As will be apparent to those of skill in the art upon reading this disclosure, each of the individual embodiments described and illustrated herein has discrete components and features which may be readily separated from or combined with the features of any of the other several embodiments without departing from the scope or spirit of the present disclosure. Any recited method can be carried out in the order of events recited or in any other order that is logically possible.
Embodiments of the present disclosure will employ, unless otherwise indicated, techniques of chemistry, biology, and the like, which are within the skill of the art.
The following examples are put forth so as to provide those of ordinary skill in the art with a complete disclosure and description of how to perform the methods and use the probes disclosed and claimed herein. Efforts have been made to ensure accuracy with respect to numbers (e.g., amounts, temperature, etc.), but some errors and deviations should be accounted for. Unless indicated otherwise, parts are parts by weight, temperature is in ° C., and pressure is at or near atmospheric. Standard temperature and pressure are defined as 20° C. and 1 atmosphere.

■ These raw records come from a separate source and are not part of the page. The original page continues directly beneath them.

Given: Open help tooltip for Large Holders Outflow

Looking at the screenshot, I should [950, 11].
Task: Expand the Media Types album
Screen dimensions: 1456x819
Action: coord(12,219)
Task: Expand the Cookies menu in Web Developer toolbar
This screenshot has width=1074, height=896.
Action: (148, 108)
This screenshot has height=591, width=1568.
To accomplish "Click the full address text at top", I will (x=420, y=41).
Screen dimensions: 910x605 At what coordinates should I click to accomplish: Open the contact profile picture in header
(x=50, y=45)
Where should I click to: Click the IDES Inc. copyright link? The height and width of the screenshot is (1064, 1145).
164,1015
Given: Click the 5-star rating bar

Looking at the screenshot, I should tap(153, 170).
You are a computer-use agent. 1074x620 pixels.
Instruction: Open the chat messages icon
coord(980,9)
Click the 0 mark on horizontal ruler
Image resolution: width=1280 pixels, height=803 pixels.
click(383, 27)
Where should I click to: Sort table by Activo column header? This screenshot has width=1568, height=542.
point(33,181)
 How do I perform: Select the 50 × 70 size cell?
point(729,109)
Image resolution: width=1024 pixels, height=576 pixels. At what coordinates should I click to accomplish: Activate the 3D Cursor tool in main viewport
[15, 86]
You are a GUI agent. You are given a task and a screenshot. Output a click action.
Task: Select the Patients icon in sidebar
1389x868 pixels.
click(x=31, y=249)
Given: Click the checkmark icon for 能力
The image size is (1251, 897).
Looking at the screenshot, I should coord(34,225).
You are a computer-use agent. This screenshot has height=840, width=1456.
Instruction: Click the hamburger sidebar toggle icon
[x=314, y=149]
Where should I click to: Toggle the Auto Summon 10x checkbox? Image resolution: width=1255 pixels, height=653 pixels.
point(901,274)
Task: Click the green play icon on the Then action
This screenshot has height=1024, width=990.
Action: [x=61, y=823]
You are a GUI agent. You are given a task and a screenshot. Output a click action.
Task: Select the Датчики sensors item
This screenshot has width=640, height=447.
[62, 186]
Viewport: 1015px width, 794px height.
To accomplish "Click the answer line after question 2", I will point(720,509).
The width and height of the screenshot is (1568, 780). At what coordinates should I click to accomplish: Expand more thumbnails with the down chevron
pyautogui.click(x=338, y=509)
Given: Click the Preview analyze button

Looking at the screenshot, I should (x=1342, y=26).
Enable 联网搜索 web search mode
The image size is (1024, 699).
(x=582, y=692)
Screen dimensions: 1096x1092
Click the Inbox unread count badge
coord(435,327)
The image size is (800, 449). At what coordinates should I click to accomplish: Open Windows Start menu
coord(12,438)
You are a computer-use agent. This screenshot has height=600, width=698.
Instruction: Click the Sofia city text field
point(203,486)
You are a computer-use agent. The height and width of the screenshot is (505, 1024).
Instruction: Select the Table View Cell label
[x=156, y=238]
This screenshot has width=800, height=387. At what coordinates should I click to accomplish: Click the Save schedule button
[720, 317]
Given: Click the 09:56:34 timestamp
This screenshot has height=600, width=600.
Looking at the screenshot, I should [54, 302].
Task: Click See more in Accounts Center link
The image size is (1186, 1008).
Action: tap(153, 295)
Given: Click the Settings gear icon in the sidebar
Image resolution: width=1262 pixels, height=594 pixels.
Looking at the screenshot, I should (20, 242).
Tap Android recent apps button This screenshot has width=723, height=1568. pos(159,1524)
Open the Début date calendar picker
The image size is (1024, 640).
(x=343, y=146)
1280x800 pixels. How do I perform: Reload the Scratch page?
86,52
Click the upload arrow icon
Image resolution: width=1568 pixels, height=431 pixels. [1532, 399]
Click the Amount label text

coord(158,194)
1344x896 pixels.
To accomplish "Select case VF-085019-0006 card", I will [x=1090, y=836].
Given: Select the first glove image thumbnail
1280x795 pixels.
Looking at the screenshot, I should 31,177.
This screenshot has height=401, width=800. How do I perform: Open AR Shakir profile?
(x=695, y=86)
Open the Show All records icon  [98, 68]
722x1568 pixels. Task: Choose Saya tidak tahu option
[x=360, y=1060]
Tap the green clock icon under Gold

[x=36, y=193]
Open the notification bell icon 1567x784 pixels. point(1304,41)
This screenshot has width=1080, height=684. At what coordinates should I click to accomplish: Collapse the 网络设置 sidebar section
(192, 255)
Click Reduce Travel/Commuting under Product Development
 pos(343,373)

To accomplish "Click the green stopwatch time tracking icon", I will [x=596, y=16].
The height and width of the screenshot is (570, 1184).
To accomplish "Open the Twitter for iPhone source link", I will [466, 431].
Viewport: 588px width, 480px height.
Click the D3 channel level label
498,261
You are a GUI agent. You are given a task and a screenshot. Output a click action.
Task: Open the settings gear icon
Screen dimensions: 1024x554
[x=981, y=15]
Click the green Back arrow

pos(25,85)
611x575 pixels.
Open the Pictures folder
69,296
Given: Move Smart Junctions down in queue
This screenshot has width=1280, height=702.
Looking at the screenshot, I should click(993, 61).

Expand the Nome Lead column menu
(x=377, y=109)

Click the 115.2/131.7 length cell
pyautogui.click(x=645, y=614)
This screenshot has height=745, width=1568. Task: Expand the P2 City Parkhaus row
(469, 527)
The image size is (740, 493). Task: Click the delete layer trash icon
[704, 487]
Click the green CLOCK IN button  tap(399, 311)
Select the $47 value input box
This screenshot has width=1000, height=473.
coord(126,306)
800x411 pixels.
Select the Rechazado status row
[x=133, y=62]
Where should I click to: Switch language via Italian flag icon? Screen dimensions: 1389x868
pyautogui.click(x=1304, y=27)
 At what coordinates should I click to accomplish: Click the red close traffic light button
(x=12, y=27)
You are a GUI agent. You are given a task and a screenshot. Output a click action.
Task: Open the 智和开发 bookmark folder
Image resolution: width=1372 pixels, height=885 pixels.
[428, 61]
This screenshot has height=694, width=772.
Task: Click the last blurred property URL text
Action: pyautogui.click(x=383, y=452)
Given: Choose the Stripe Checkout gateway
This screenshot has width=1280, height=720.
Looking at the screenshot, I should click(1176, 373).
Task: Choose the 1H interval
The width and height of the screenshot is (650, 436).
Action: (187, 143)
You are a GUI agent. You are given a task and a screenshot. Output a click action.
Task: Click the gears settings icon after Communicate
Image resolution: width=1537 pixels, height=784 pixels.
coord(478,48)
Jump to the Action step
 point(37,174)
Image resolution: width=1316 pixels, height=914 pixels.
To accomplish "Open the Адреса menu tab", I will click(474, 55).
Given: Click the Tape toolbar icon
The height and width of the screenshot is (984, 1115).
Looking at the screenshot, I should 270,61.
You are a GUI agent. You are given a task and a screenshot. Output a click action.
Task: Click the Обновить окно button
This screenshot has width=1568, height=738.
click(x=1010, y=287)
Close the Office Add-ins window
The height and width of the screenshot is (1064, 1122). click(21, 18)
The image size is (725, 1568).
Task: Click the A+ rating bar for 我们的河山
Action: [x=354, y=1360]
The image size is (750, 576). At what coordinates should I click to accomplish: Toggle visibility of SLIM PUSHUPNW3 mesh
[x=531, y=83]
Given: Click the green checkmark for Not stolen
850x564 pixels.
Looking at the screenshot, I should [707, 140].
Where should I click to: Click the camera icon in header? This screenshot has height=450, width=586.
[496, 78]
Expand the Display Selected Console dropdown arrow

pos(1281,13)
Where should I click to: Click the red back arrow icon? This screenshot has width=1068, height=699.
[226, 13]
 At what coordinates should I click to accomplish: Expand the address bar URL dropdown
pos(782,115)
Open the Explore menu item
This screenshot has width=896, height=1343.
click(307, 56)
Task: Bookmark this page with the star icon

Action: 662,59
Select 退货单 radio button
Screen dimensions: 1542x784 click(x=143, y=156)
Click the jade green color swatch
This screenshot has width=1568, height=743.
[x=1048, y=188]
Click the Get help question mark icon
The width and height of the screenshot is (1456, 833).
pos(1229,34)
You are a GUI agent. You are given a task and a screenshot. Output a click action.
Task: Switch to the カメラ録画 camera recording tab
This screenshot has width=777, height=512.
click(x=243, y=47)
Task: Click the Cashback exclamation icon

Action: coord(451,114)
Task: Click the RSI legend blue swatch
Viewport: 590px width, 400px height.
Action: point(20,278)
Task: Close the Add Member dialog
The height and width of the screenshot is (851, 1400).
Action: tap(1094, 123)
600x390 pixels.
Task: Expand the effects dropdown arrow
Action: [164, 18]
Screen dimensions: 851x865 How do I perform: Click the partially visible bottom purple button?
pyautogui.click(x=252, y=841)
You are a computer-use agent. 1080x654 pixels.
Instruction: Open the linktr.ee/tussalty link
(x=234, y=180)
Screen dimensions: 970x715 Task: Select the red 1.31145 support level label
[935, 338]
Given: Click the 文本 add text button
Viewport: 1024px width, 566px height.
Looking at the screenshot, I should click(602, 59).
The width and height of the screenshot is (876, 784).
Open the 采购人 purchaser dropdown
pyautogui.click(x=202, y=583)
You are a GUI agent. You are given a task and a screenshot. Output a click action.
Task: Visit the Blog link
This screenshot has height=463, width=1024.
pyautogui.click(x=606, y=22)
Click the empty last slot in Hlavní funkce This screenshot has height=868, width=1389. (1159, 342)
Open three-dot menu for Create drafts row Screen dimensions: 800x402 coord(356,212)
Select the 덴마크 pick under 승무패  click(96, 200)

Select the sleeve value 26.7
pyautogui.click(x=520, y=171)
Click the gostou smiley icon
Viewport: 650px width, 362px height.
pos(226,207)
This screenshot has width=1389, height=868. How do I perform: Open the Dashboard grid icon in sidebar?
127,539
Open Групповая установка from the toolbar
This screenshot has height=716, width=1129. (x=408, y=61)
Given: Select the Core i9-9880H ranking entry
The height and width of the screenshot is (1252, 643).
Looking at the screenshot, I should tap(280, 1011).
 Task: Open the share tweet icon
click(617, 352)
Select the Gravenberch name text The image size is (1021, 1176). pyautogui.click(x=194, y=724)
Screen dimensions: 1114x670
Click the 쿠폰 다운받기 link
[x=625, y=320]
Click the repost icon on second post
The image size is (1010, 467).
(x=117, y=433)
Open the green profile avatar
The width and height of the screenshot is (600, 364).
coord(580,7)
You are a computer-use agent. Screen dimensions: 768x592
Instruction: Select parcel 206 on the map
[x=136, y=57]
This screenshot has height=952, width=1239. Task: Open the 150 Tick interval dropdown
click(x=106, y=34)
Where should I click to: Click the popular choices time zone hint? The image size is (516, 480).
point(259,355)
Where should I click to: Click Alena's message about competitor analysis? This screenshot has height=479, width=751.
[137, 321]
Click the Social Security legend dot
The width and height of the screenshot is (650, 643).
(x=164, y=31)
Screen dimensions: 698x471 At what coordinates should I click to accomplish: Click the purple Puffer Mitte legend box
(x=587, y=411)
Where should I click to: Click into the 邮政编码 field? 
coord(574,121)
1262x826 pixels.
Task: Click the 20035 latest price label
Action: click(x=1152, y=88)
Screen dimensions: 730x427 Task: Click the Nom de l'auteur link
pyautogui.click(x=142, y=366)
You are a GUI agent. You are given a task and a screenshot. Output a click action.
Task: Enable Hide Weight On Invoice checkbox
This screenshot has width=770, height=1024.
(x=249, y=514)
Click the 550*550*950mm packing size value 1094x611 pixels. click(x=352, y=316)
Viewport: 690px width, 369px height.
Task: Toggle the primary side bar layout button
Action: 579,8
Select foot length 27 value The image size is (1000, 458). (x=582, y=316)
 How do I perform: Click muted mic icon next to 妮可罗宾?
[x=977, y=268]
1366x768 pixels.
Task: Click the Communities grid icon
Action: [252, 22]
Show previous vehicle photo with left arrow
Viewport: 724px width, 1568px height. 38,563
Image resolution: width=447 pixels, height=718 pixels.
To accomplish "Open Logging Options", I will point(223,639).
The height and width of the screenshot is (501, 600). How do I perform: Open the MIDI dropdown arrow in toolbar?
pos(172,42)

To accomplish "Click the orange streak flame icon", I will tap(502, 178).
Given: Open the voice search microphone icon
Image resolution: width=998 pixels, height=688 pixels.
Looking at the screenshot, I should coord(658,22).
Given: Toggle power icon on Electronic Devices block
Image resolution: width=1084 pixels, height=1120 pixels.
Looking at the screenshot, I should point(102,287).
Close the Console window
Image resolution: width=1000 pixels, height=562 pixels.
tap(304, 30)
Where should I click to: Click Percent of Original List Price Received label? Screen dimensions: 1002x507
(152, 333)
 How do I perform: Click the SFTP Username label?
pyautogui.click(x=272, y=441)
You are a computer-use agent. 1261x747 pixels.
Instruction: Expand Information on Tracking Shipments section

Before the embodiments of the present disclosure are described in detail, it is to be understood that, unless otherwise indicated, the present disclosure is not limited to particular materials, reagents, reaction materials, manufacturing processes, or the like, as such can vary. It is also to be understood that the terminology used herein is for purposes of describing particular embodiments only, and is not intended to be limiting. It is also possible in the present disclosure that steps can be executed in different sequence where this is logically possible.
It must be noted that, as used in the specification and the appended claims, the singular forms “a,” “an,” and “the” include plural referents unless the context clearly dictates otherwise.
The term “conservative amino acid substitution” refers to the interchangeability in proteins of amino acid residues having similar side chains. For example, a group of amino acids having aliphatic side chains consists of glycine, alanine, valine, leucine, and isoleucine; a group of amino acids having aliphatic-hydroxyl side chains consists of serine and threonine; a group of amino acids having amide containing side chains consisting of asparagine and glutamine; a group of amino acids having aromatic side chains consists of phenylalanine, tyrosine, and tryptophan; a group of amino acids having basic side chains consists of lysine, arginine, and histidine; a group of amino acids having acidic side chains consists of glutamate and aspartate; and a group of amino acids having sulfur containing side chains consists of cysteine and methionine. Exemplary conservative amino acid substitution groups are: valine-leucine-isoleucine, phenylalanine-tyrosine, lysine-arginine, alanine-valine, and asparagine-glutamine.
The term “non-conservative amino acid substitution” refers to a substitution that is not a conservative amino acid substitution, e.g. having dissimilar side chains. In some embodiments, the non-conservative amino acid substitution involves a change in charge, polarity, hydrophobicity, and/or size.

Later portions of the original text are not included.